If you have an emotional support animal, raise the topic during the application process rather than after you’ve signed a lease. Montana law specifically addresses ESA documentation under MCA 70-24-114.8Montana State Legislature. Montana Code 70-24-114 – Emotional Support Animals — Documentation
When your need for an ESA is not obvious from your disability, the landlord can request supporting information from a health care practitioner who has personal knowledge of your disability and is acting within the scope of their practice. That documentation must identify the specific assistance or therapeutic support the particular animal provides. It must also include the practitioner’s license number, license type, and the effective date of the documentation.

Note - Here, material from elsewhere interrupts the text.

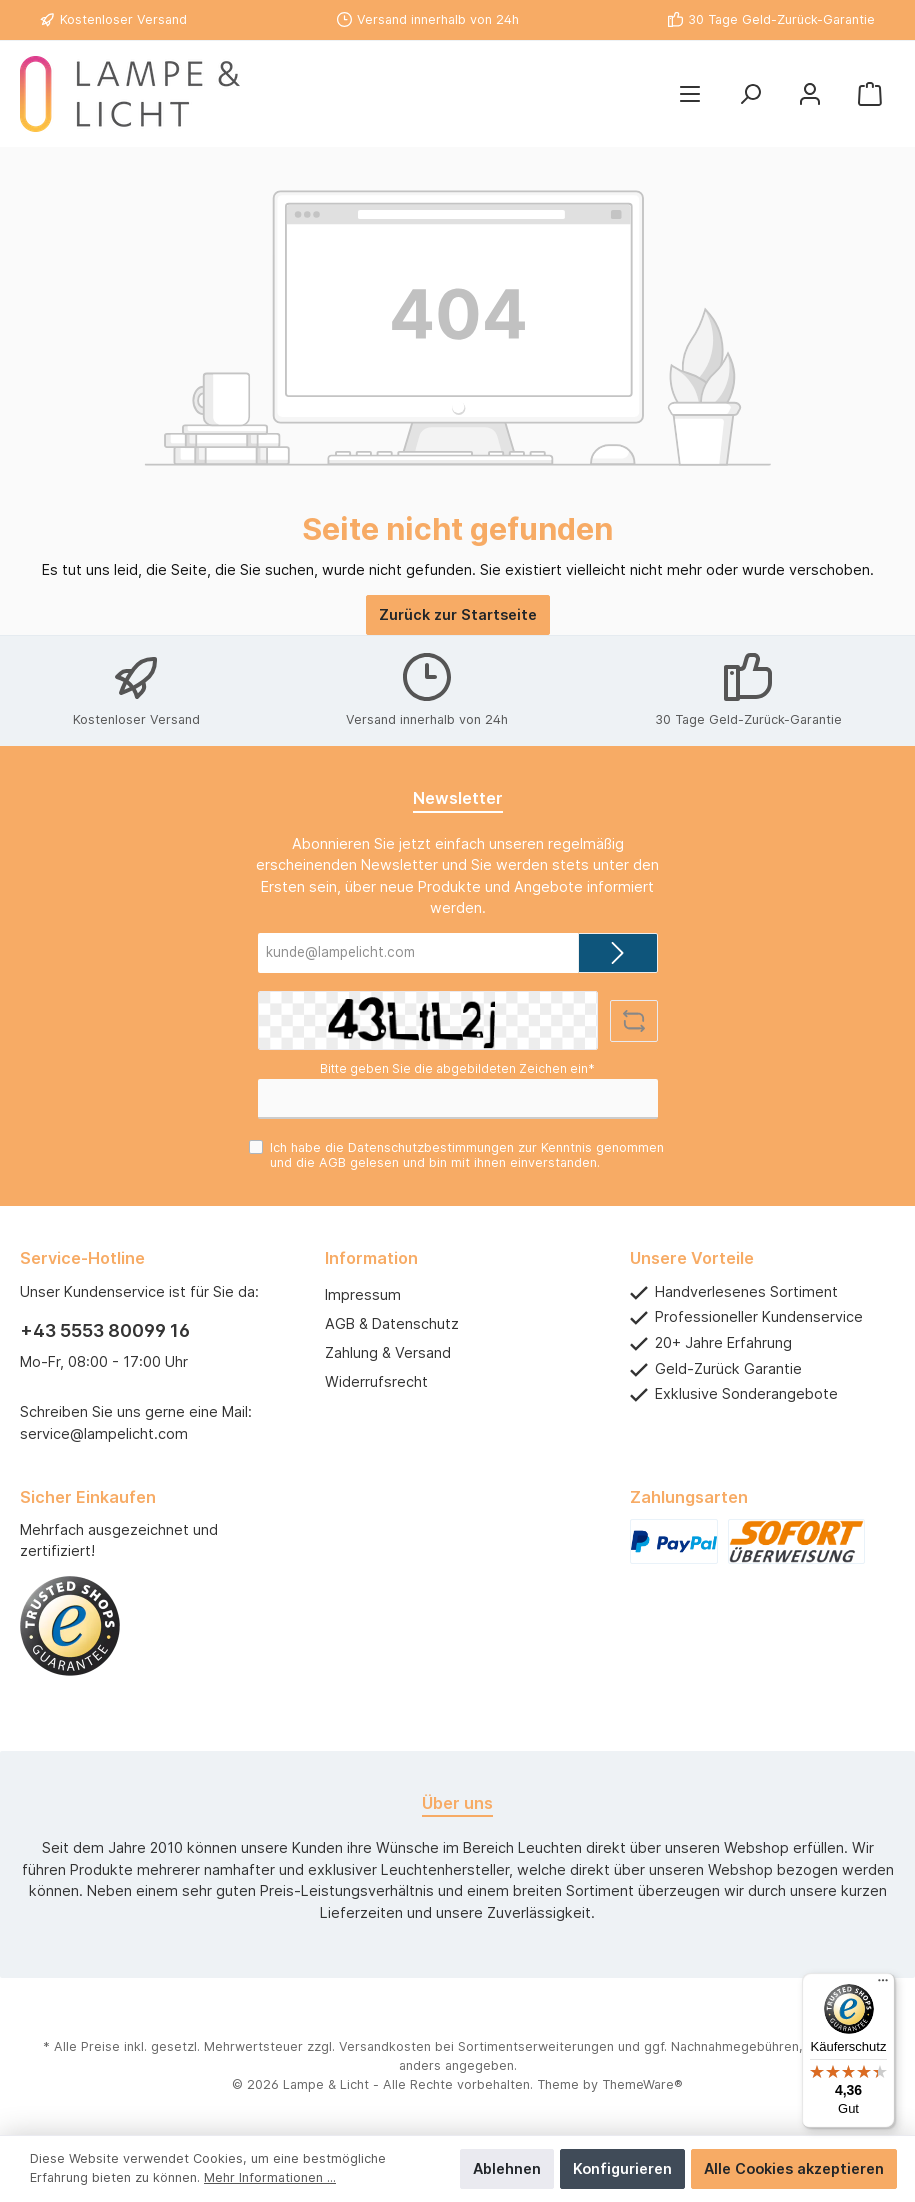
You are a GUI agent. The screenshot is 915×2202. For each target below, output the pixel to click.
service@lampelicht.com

Qualifying practitioners include licensed psychologists, psychiatrists, licensed clinical social workers, licensed professional counselors, and licensed marriage and family therapists. The key point many applicants miss: generic ESA registrations, online certificates, and identification cards purchased from websites are not sufficient under Montana law.8Montana State Legislature. Montana Code 70-24-114 – Emotional Support Animals — Documentation A landlord presented with only an online certificate can legally reject the accommodation request.
A landlord can also deny an ESA request if the animal poses a direct threat to safety or would cause physical damage to the property that no other reasonable accommodation could address. They can require proof that the animal meets state and local vaccination and licensing requirements. If you have more than one ESA, separate documentation is required for each animal.
Misrepresenting a pet as a service animal carries criminal penalties in Montana. Under MCA 49-4-222, after receiving a written warning, a person who continues the misrepresentation commits a misdemeanor. Fines start at $50 for the first offense, rise to $75–$200 for a second, and reach $100–$1,000 for a third or later offense. A court can also order community service with a disability advocacy organization.9Montana Code Annotated. Montana Code 49-4-222 – Misrepresentation of a Service Animal — Misdemeanor — Penalty
Online portals are now the default for most mid-size and larger property management companies in Montana. You fill out the form, upload photos of your ID and pay stubs, and pay the fee by debit or credit card — all in one session. Smaller landlords and individual owners still accept paper applications delivered in person or by mail, with the fee paid by cashier’s check or money order.
Whichever method you use, keep a copy of the completed application, your payment receipt, and any written disclosure about the fee breakdown. The payment receipt establishes when your application entered the queue, which matters if the landlord is reviewing applicants in the order received.
Most landlords make a decision within two to three business days, depending on how quickly credit bureaus and previous landlords respond to verification requests. If the property is competitive, you may hear back the same day. The landlord will contact you by phone or email with either an approval and instructions to sign the lease or a denial with the required adverse action notice.
Once approved, you’ll typically need to sign the lease and pay a security deposit within a few days to secure the unit. Montana does not impose a statutory cap on security deposit amounts, so the landlord sets the figure — one month’s rent is common, though some charge more for applicants with weaker credit or pets. Whatever the amount, make sure the lease spells out the conditions for getting it back when you move out.
Your first month’s rent is usually due at lease signing as well. Read the full lease before you sign, paying attention to terms about maintenance responsibilities, early termination penalties, and any rules about subletting or modifications to the unit. The lease is the document that governs your tenancy from this point forward — the application got you in the door, but the lease is where the rights and obligations live.